Information shown below:
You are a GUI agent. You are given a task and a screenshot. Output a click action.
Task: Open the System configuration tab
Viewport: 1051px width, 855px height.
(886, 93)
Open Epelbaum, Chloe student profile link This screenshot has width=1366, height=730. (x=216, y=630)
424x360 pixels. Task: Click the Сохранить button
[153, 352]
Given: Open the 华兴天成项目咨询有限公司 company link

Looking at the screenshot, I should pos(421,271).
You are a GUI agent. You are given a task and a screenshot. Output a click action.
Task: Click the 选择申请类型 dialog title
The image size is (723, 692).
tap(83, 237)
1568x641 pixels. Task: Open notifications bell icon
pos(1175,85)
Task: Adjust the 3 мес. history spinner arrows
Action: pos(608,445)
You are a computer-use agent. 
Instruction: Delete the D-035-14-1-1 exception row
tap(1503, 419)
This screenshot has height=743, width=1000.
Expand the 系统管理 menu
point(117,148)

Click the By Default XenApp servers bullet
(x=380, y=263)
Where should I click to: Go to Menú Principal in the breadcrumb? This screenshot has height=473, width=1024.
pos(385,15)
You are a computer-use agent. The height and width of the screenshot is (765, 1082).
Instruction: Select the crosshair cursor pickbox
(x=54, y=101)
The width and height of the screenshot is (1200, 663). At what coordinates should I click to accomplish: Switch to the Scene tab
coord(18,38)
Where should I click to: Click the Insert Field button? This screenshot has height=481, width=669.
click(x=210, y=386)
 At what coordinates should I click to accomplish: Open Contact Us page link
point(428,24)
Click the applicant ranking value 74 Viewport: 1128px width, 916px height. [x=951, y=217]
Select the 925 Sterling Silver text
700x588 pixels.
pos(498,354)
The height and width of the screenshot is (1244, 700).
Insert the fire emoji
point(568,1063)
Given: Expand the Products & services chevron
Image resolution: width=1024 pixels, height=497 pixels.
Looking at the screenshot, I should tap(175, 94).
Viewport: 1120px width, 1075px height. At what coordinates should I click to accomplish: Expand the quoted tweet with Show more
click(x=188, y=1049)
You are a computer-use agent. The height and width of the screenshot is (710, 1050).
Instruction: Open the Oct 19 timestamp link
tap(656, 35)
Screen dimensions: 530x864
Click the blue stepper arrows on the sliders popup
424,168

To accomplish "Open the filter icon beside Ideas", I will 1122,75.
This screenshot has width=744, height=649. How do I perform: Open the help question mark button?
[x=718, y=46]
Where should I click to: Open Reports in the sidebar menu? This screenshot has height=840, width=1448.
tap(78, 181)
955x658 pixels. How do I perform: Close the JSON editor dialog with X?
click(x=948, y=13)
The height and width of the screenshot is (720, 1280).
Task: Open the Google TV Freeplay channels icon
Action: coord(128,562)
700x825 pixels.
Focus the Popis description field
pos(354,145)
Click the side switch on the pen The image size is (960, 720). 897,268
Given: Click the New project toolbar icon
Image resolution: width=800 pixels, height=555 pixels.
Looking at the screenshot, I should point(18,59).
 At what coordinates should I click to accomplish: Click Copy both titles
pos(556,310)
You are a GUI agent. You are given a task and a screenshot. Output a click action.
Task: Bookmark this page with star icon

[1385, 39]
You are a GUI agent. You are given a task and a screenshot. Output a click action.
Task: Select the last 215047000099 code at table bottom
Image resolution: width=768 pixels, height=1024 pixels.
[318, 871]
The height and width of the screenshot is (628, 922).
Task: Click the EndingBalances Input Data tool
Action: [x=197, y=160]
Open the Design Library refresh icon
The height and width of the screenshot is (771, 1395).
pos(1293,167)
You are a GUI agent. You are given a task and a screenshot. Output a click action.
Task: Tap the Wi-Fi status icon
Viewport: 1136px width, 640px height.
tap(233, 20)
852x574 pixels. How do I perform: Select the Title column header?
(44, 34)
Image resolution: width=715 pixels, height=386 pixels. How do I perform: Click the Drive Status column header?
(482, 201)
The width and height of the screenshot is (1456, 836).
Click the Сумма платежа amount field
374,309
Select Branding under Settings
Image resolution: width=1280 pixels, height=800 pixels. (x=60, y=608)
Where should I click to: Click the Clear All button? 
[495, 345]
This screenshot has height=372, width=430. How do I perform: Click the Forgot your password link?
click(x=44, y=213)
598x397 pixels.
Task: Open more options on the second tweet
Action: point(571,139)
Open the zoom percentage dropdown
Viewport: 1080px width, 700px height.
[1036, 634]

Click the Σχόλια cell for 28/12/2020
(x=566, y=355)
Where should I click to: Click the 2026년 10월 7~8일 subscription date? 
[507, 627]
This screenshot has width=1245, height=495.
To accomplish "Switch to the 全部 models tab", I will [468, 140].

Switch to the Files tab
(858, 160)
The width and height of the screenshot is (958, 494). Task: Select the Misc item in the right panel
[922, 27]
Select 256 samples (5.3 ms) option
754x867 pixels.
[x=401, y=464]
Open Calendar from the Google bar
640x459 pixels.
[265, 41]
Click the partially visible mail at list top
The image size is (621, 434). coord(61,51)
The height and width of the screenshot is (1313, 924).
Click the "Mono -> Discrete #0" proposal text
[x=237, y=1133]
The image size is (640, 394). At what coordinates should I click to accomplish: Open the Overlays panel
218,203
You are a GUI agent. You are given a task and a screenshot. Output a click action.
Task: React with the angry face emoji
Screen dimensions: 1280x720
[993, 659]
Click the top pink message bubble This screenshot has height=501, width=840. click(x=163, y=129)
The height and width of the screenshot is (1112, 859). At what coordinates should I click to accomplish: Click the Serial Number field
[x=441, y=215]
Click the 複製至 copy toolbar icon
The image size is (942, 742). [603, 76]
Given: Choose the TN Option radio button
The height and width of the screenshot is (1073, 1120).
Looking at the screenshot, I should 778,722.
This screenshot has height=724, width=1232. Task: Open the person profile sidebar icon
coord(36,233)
End of Information shown.
What you give back should be the full listing, copied exactly.

You are a GUI agent. You are given a task and a screenshot. Output a click action.
Task: Open the System configuration tab
Viewport: 1051px width, 855px height.
(886, 93)
Open Epelbaum, Chloe student profile link This screenshot has width=1366, height=730. (x=216, y=630)
424x360 pixels. Task: Click the Сохранить button
[153, 352]
Given: Open the 华兴天成项目咨询有限公司 company link

Looking at the screenshot, I should pos(421,271).
You are a GUI agent. You are given a task and a screenshot. Output a click action.
Task: Click the 选择申请类型 dialog title
The image size is (723, 692).
tap(83, 237)
1568x641 pixels. Task: Open notifications bell icon
pos(1175,85)
Task: Adjust the 3 мес. history spinner arrows
Action: pos(608,445)
You are a computer-use agent. 
Instruction: Delete the D-035-14-1-1 exception row
tap(1503, 419)
This screenshot has height=743, width=1000.
Expand the 系统管理 menu
point(117,148)

Click the By Default XenApp servers bullet
(x=380, y=263)
Where should I click to: Go to Menú Principal in the breadcrumb? This screenshot has height=473, width=1024.
pos(385,15)
You are a computer-use agent. The height and width of the screenshot is (765, 1082).
Instruction: Select the crosshair cursor pickbox
(x=54, y=101)
The width and height of the screenshot is (1200, 663). At what coordinates should I click to accomplish: Switch to the Scene tab
coord(18,38)
Where should I click to: Click the Insert Field button? This screenshot has height=481, width=669.
click(x=210, y=386)
 At what coordinates should I click to accomplish: Open Contact Us page link
point(428,24)
Click the applicant ranking value 74 Viewport: 1128px width, 916px height. [x=951, y=217]
Select the 925 Sterling Silver text
700x588 pixels.
pos(498,354)
The height and width of the screenshot is (1244, 700).
Insert the fire emoji
point(568,1063)
Given: Expand the Products & services chevron
Image resolution: width=1024 pixels, height=497 pixels.
Looking at the screenshot, I should tap(175, 94).
Viewport: 1120px width, 1075px height. At what coordinates should I click to accomplish: Expand the quoted tweet with Show more
click(x=188, y=1049)
You are a computer-use agent. The height and width of the screenshot is (710, 1050).
Instruction: Open the Oct 19 timestamp link
tap(656, 35)
Screen dimensions: 530x864
Click the blue stepper arrows on the sliders popup
424,168

To accomplish "Open the filter icon beside Ideas", I will 1122,75.
This screenshot has width=744, height=649. How do I perform: Open the help question mark button?
[x=718, y=46]
Where should I click to: Open Reports in the sidebar menu? This screenshot has height=840, width=1448.
tap(78, 181)
955x658 pixels. How do I perform: Close the JSON editor dialog with X?
click(x=948, y=13)
The height and width of the screenshot is (720, 1280).
Task: Open the Google TV Freeplay channels icon
Action: coord(128,562)
700x825 pixels.
Focus the Popis description field
pos(354,145)
Click the side switch on the pen The image size is (960, 720). 897,268
Given: Click the New project toolbar icon
Image resolution: width=800 pixels, height=555 pixels.
Looking at the screenshot, I should point(18,59).
 At what coordinates should I click to accomplish: Click Copy both titles
pos(556,310)
You are a GUI agent. You are given a task and a screenshot. Output a click action.
Task: Bookmark this page with star icon

[1385, 39]
You are a GUI agent. You are given a task and a screenshot. Output a click action.
Task: Select the last 215047000099 code at table bottom
Image resolution: width=768 pixels, height=1024 pixels.
[318, 871]
The height and width of the screenshot is (628, 922).
Task: Click the EndingBalances Input Data tool
Action: [x=197, y=160]
Open the Design Library refresh icon
The height and width of the screenshot is (771, 1395).
pos(1293,167)
You are a GUI agent. You are given a task and a screenshot. Output a click action.
Task: Tap the Wi-Fi status icon
Viewport: 1136px width, 640px height.
tap(233, 20)
852x574 pixels. How do I perform: Select the Title column header?
(44, 34)
Image resolution: width=715 pixels, height=386 pixels. How do I perform: Click the Drive Status column header?
(482, 201)
The width and height of the screenshot is (1456, 836).
Click the Сумма платежа amount field
374,309
Select Branding under Settings
Image resolution: width=1280 pixels, height=800 pixels. (x=60, y=608)
Where should I click to: Click the Clear All button? 
[495, 345]
This screenshot has height=372, width=430. How do I perform: Click the Forgot your password link?
click(x=44, y=213)
598x397 pixels.
Task: Open more options on the second tweet
Action: point(571,139)
Open the zoom percentage dropdown
Viewport: 1080px width, 700px height.
[1036, 634]

Click the Σχόλια cell for 28/12/2020
(x=566, y=355)
Where should I click to: Click the 2026년 10월 7~8일 subscription date? 
[507, 627]
This screenshot has width=1245, height=495.
To accomplish "Switch to the 全部 models tab", I will [468, 140].

Switch to the Files tab
(858, 160)
The width and height of the screenshot is (958, 494). Task: Select the Misc item in the right panel
[922, 27]
Select 256 samples (5.3 ms) option
754x867 pixels.
[x=401, y=464]
Open Calendar from the Google bar
640x459 pixels.
[265, 41]
Click the partially visible mail at list top
The image size is (621, 434). coord(61,51)
The height and width of the screenshot is (1313, 924).
Click the "Mono -> Discrete #0" proposal text
[x=237, y=1133]
The image size is (640, 394). At what coordinates should I click to accomplish: Open the Overlays panel
218,203
You are a GUI agent. You are given a task and a screenshot. Output a click action.
Task: React with the angry face emoji
Screen dimensions: 1280x720
[993, 659]
Click the top pink message bubble This screenshot has height=501, width=840. click(x=163, y=129)
The height and width of the screenshot is (1112, 859). At what coordinates should I click to accomplish: Click the Serial Number field
[x=441, y=215]
Click the 複製至 copy toolbar icon
The image size is (942, 742). [603, 76]
Given: Choose the TN Option radio button
The height and width of the screenshot is (1073, 1120).
Looking at the screenshot, I should 778,722.
This screenshot has height=724, width=1232. Task: Open the person profile sidebar icon
coord(36,233)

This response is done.